UDPS has been used to assess the preexistence of find more HBV variants resistant to nucleoside/nucleotide analogs in a few studies. However, these works suffered from important methodological flaws, including lack of sensitivity, no consideration
of the error rate of the method to establish reliable cutoffs and ensure specificity, too-short genomic region analyzed, and/or no linkage studies.[17, 26, 27] Using UDPS, we found that variants with amino acid substitutions at positions rtA181 and rtN236 were already present as minor populations at baseline in most of the treatment-naïve patients who subsequently developed adefovir resistance, with a sensitivity ≤0.22%. These substitutions were also detected during therapy in the remaining patients, suggesting that they may also have been present at baseline, but in amounts too small to be detected by UDPS. Frequency of adefovir resistance substitutions at baseline may have been overestimated, compared with the general population, because the patients we studied were selected because
adefovir resistance occurred during treatment.

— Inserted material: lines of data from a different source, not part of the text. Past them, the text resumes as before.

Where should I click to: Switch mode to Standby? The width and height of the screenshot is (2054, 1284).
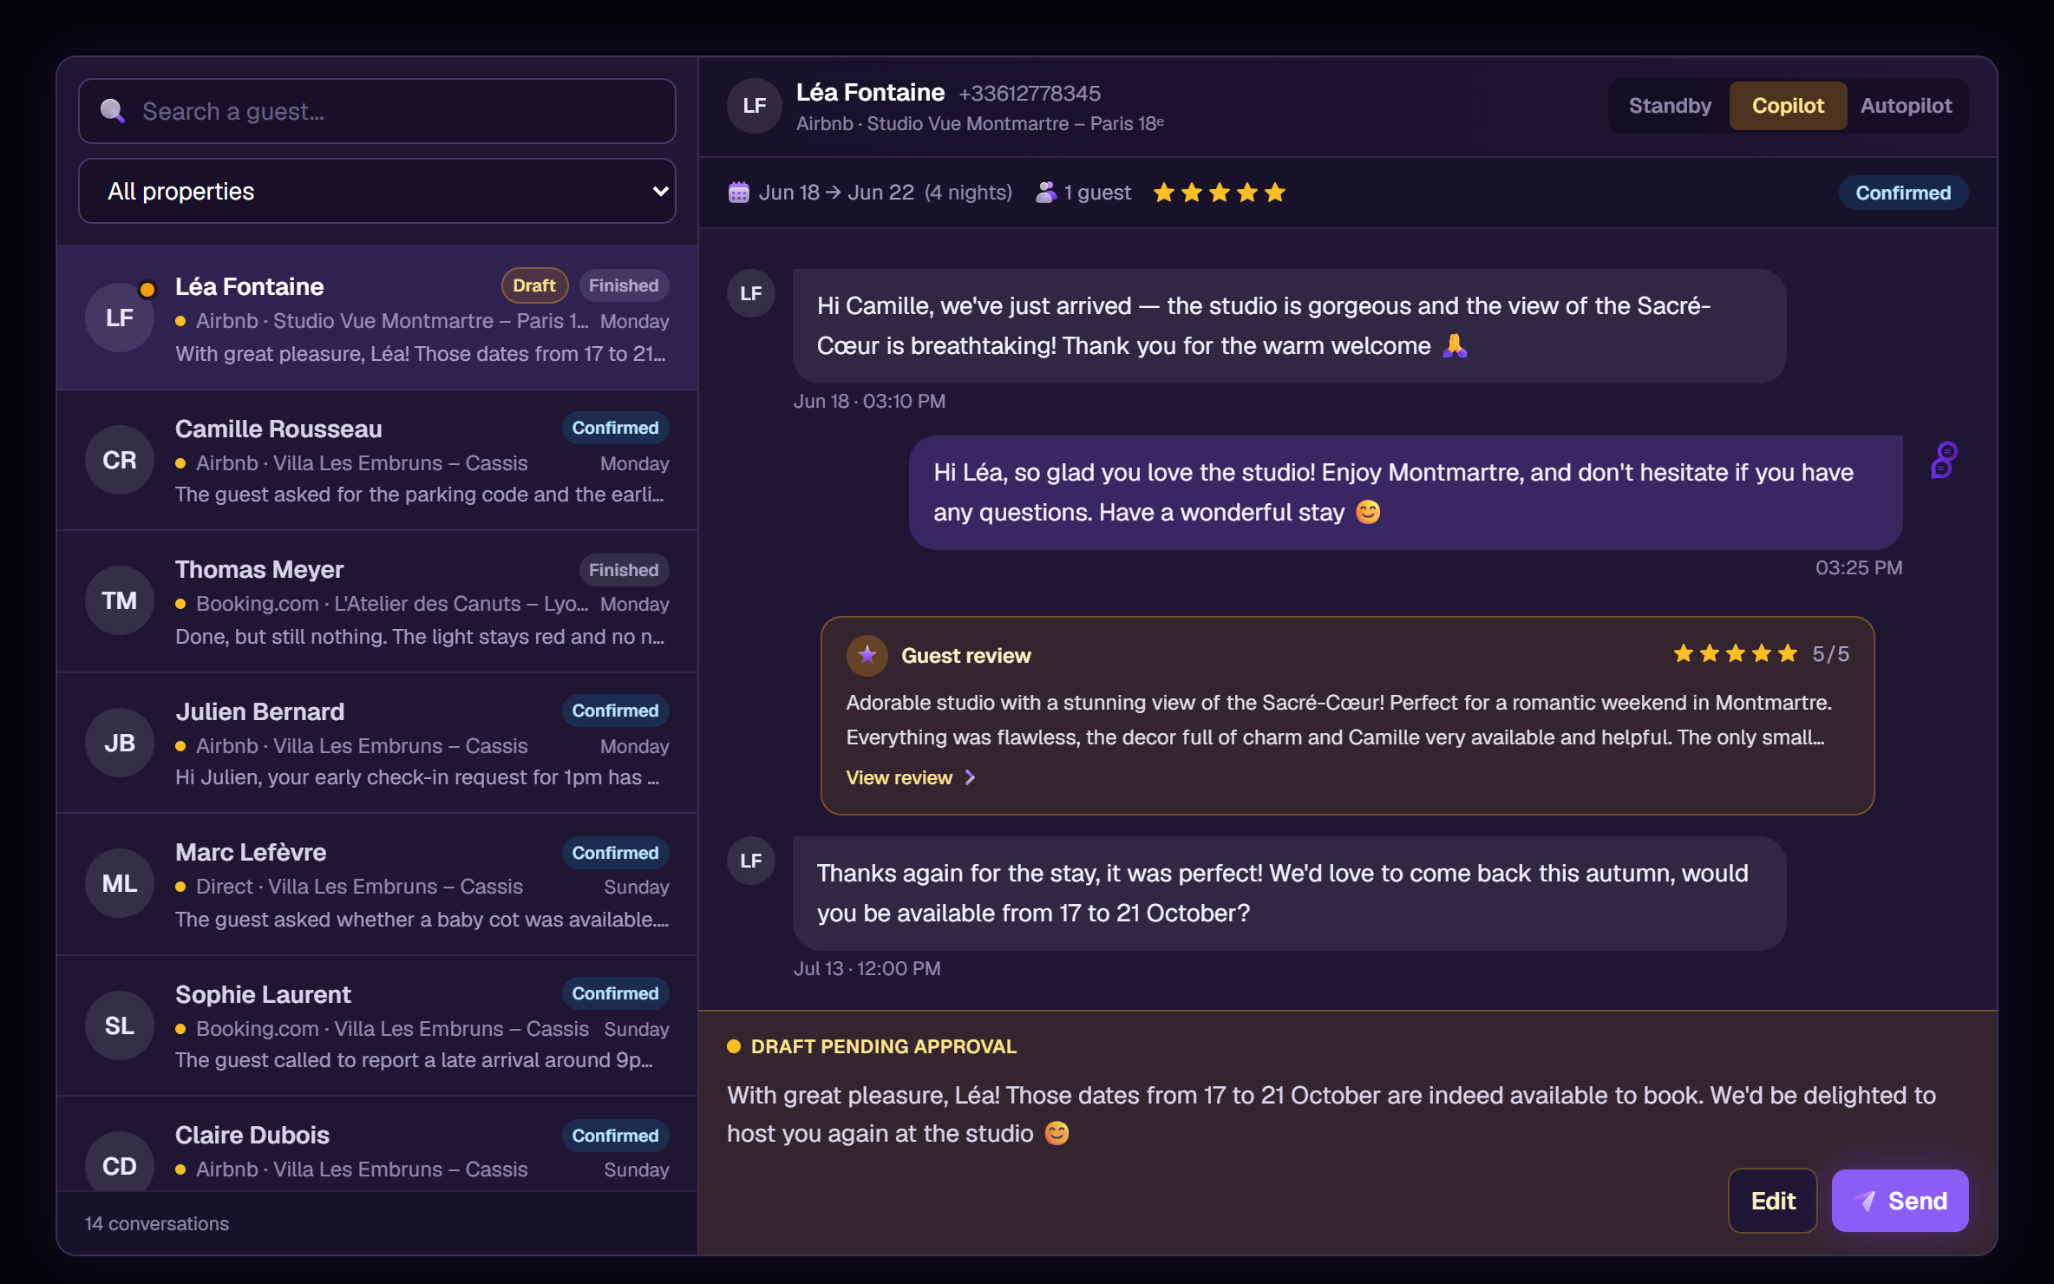point(1670,106)
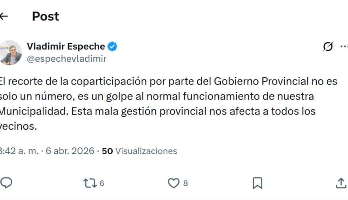Image resolution: width=348 pixels, height=200 pixels.
Task: View the 50 Visualizaciones analytics
Action: pos(139,151)
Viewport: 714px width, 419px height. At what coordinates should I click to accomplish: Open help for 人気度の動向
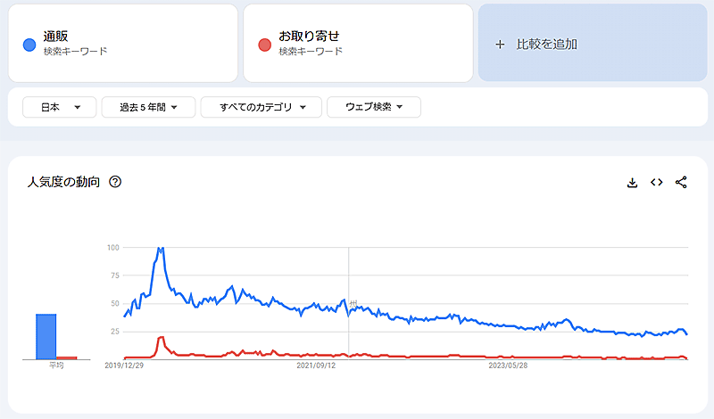coord(114,182)
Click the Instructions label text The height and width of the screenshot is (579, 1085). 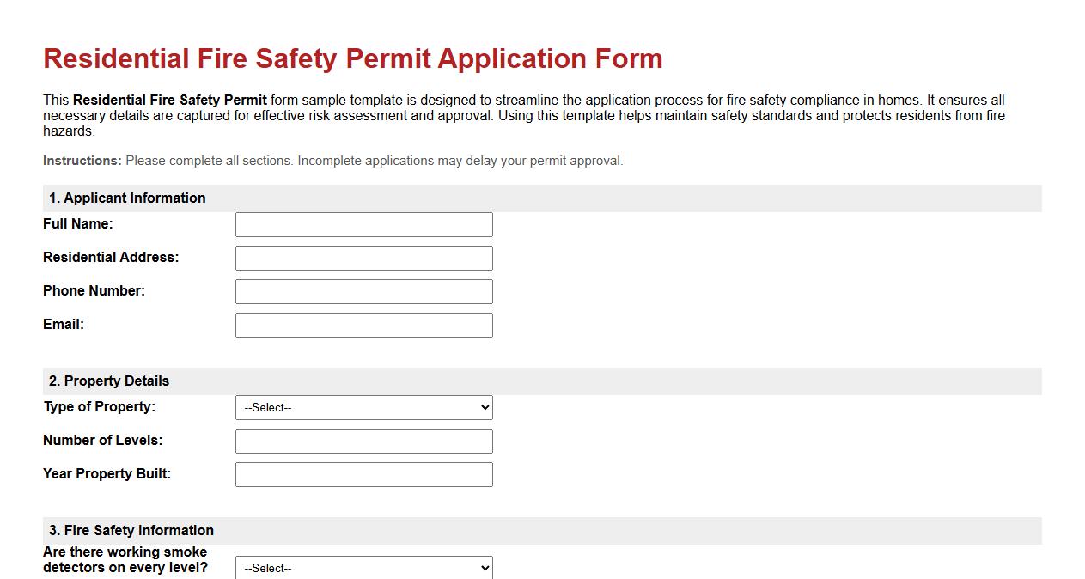click(82, 161)
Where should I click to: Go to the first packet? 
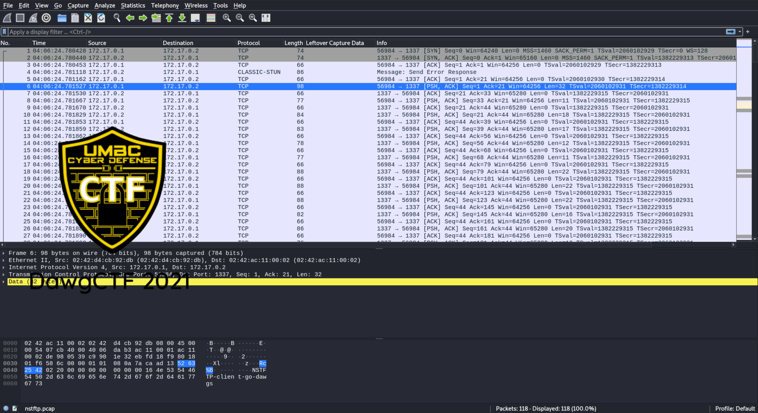click(169, 18)
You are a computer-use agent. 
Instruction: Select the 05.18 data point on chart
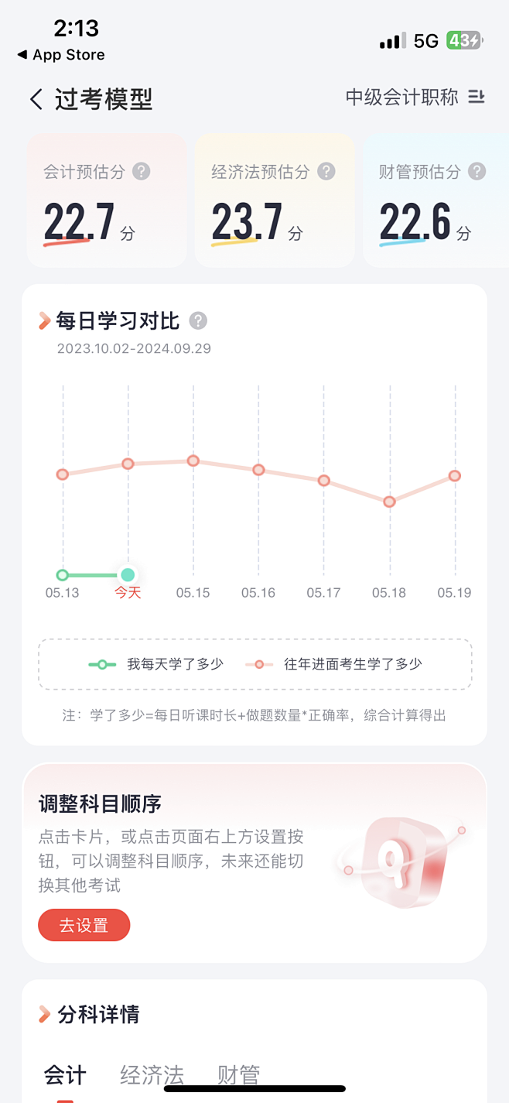[x=390, y=502]
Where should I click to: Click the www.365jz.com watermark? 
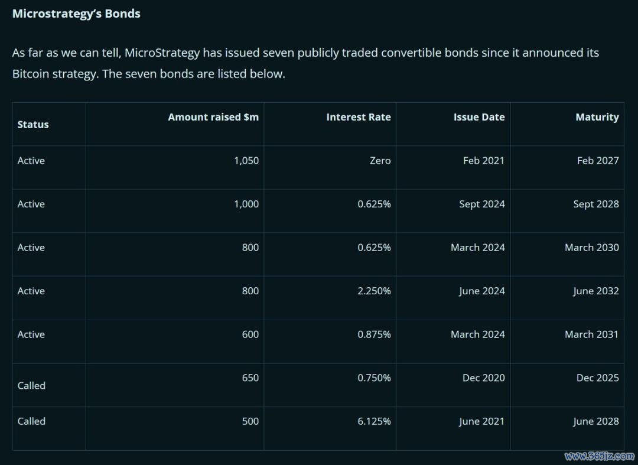click(599, 456)
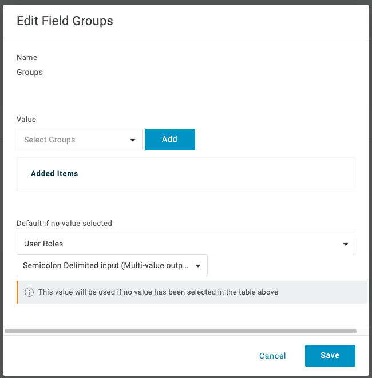Click the Name field label

27,58
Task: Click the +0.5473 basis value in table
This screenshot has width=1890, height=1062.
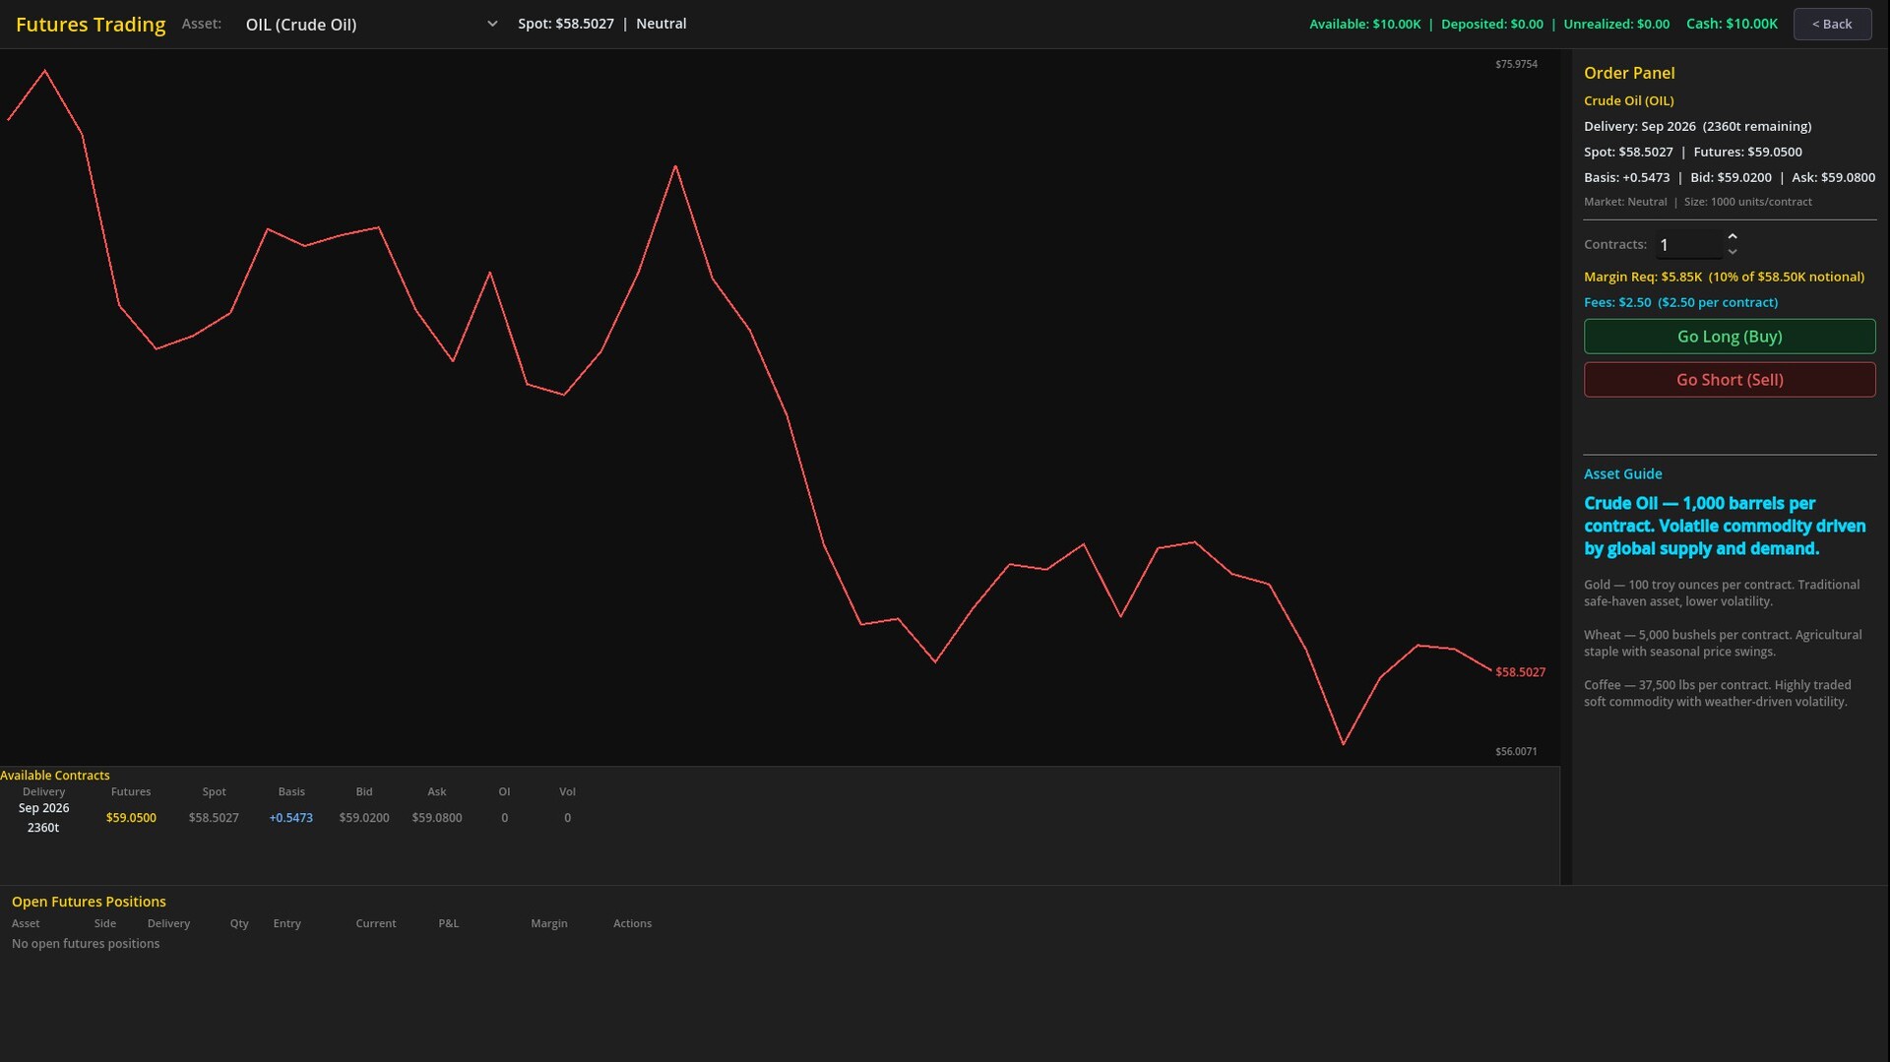Action: (290, 818)
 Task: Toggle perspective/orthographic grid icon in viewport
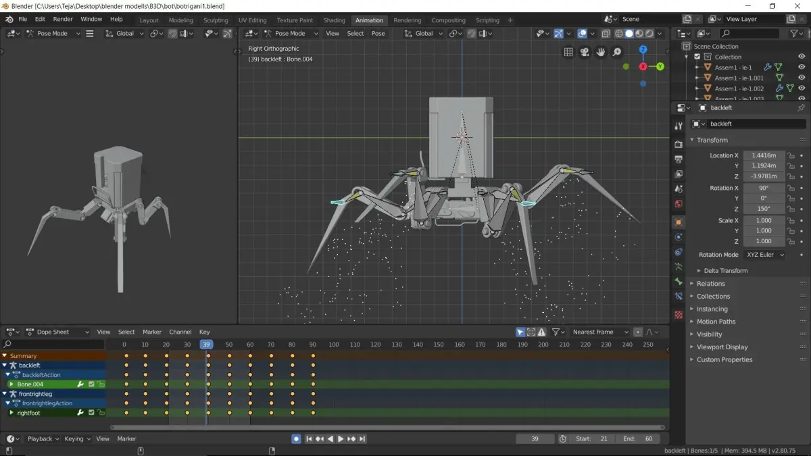click(568, 52)
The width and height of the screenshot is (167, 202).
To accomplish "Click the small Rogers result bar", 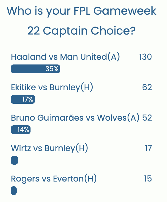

To address this question, we tested at baseline two additional groups of patients, including a cohort of HBeAg-positive patients who seroconverted to anti-HBe and remained HBV DNA undetectable after successful adefovir therapy and a group of unselected MCE treatment-naïve patients newly observed in a tertiary Tanespimycin referral center in France. In the latter group, which was comparable in age, gender, and HBeAg status to our 7 patients who failed on adefovir therapy, a similar prevalence
of rtA181V/T and rtN236T substitutions was found at baseline, ruling out an overestimation of the frequency of adefovir resistance substitutions in our study cohort. In the HBe seroconverter group, 2 patients harbored rtA181V/T substitutions, but none of them harbored the rtN236T substitution. This could suggest a lower frequency of UDPS-detectable amino acid substitutions in these young adults than in older patients at baseline, possibly resulting from the shorter duration of infection. However, interpretation should be extremely careful, given the small number of patients studied in each group that did not allow for reliable statistical comparison. Substitutions at position rtM204, which confer cross-resistance to lamivudine, telbivudine, and entecavir, were also found as minor populations at baseline in several patients from the three groups, whereas amino acid substitutions that confer resistance to entecavir when associated with rtM204 substitutions were more rarely found.